THE AVENGERS MARK RUFFALO – With Eric Bana and Ed Norton playing The Hulk in previous incarnations of the franchise, the filmmakers of The Avengers set off on their own journey to find an actor to tackle the complex character. For director Joss Whedon, the search began and ended with Mark Ruffalo (Shutter Island, The Kids Are All Right).
“Mark was my dream choice and I had my heart set on him,” says Whedon. “I wanted a completely fresh take on the character so I went to Marvel very early on and said, ‘I know the guy who would be a great Bruce Banner’ and they said, ‘Unless it’s Mark Ruffalo, we really don’t know.’ and I was like ‘What?!’ I just froze and said, ‘You’ve got to be kidding. You did not just say that,’ and I showed them my list that I had in my wallet with his name at the top and they were completely on board.”
For Ruffalo, his friend and colleague Robert Downey Jr. was the inspiration he needed to take on the role. “The Avengers isn’t the type film that I’ve done in the past or that I am usually invited to do,” laughs Ruffalo. “I was a little nervous about it because when Joss and I first met about the role there wasn’t a script. I thought a lot about Ironman. I thought about what Robert Downey Jr. did with that part—he is one of my hero actors. I really loved what Robert did; he reinvented the genre. It made me feel like I could fit into that world with whatever it is I do. I had one meeting with Joss, who I liked instantly, so between him and Robert I was in.”
“Mark Ruffalo is very funny and when he first got cast he said, ‘Bruce Banner is like his generation’s Hamlet. Everyone has to take a shot at it; it’s just required reading now for actors,” recalls executive producer Jeremy Latcham. “I thought it was a funny way of looking at it because it really is a tough character and there have been a lot of great actors who have had a go at it. Mark really brings a lot of humanity to Bruce Banner and I think that his way into it is really to explore the human side of the character, who is a nice guy but very troubled.”

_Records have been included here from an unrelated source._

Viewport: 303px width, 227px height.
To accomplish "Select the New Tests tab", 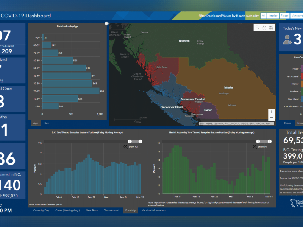I will click(x=92, y=210).
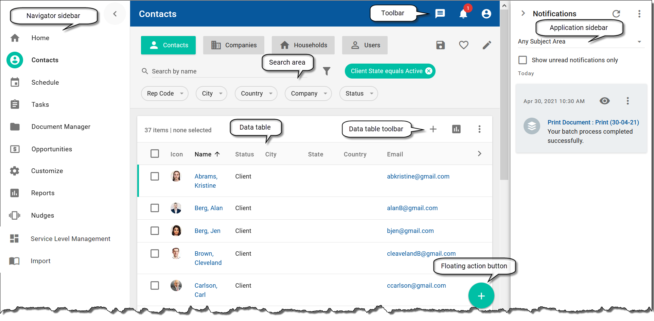Open the filter funnel icon
The image size is (654, 321).
[326, 71]
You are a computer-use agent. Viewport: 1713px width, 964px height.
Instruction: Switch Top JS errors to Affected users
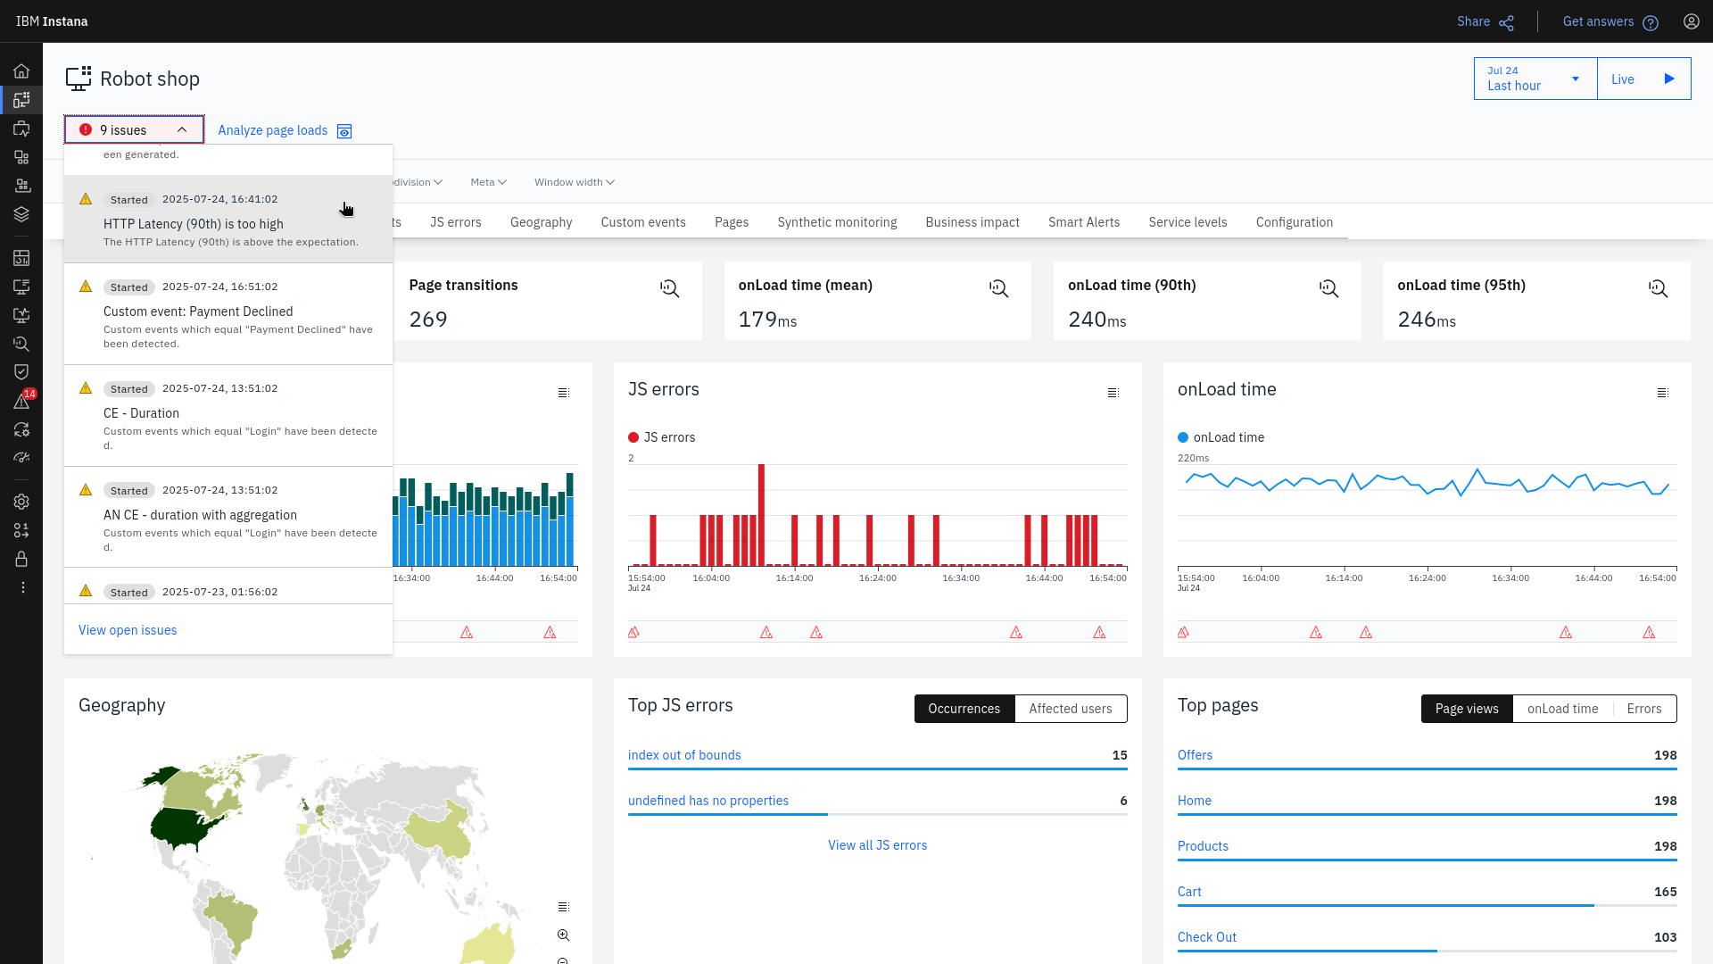point(1070,708)
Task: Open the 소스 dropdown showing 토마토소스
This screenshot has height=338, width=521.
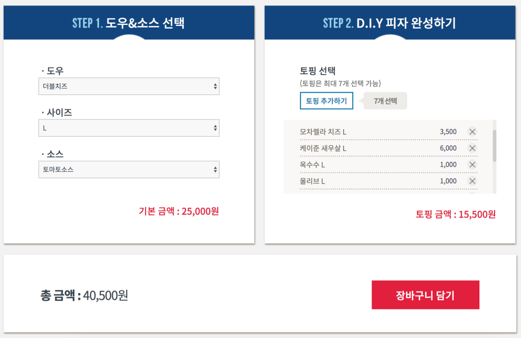Action: pyautogui.click(x=129, y=170)
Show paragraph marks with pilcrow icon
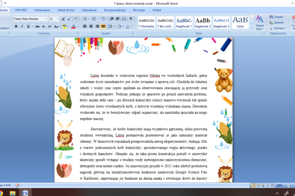The image size is (295, 196). (131, 19)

“Besides Robert, Mark is probably the person I spent the most time with in pre-production,” says Joss Whedon. “We talked about anger and how it manifests so we could get The Hulk away from being this roaring creature. Bruce Banner has given up on the idea that he can cure his anger problems and is just trying to manage it and focus all his energy on helping other people. He doesn’t want to be the center of attention and of course, he becomes the center of attention when he joins the team.”
“What appealed to both Joss and I about the character is that he would have a common man sort of feel to him and possess this world-weary charm,” says Ruffalo. “We also agreed he should have a sense of humor about his situation. Based on the last incarnation of The Incredible Hulk, there was the promise that Banner may actually have a little control over the Behemoth. We wanted him to be fun and interesting as Banner and awesome as Hulk.”

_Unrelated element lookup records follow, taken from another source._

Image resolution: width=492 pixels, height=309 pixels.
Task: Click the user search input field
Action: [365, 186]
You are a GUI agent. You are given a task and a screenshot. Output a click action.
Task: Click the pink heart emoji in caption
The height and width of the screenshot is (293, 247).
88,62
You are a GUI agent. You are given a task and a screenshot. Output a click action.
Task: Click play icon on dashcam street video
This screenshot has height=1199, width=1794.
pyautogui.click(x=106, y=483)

“Joss and I thought it would be cool if we found Banner at a leprosy colony in India where there’s so much suffering that it would be almost impossible to get angry at anything in life that would bring on the transformation into The Hulk,” concludes Ruffalo.
“Joss wrote the character so that audiences feel for Bruce Banner much in the way they felt for Bill Bixby,” says producer Kevin Feige. “In The Avengers, Bruce Banner has a good sense of humor and he is not in a constant state of melancholy and moroseness. A lot of the laughs in the film come from the character and early on when we saw what Mark was doing with the role, we felt we finally had an opportunity to present Bruce Banner the way we always wanted to.”